WHAT TO PRODUCE ▸
Your answer must be the line holding "Screen dimensions: 546x324" followed by every later line through the end of the entries, exactly as written.

INPUT DATA ▸
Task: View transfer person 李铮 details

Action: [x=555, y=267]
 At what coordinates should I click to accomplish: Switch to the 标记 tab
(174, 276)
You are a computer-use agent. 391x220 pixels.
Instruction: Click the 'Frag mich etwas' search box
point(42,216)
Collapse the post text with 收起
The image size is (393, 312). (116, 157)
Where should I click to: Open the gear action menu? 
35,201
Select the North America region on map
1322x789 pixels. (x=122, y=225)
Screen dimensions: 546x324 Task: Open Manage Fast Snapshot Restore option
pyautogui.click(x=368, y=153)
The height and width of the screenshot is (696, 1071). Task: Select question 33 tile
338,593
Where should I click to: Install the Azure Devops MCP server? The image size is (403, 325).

OUTPUT BELOW ▸
Screen dimensions: 546x324 Task: Open Manage Fast Snapshot Restore option
pyautogui.click(x=368, y=153)
The height and width of the screenshot is (696, 1071). Task: Select question 33 tile
338,593
Where should I click to: Install the Azure Devops MCP server? The image size is (403, 325).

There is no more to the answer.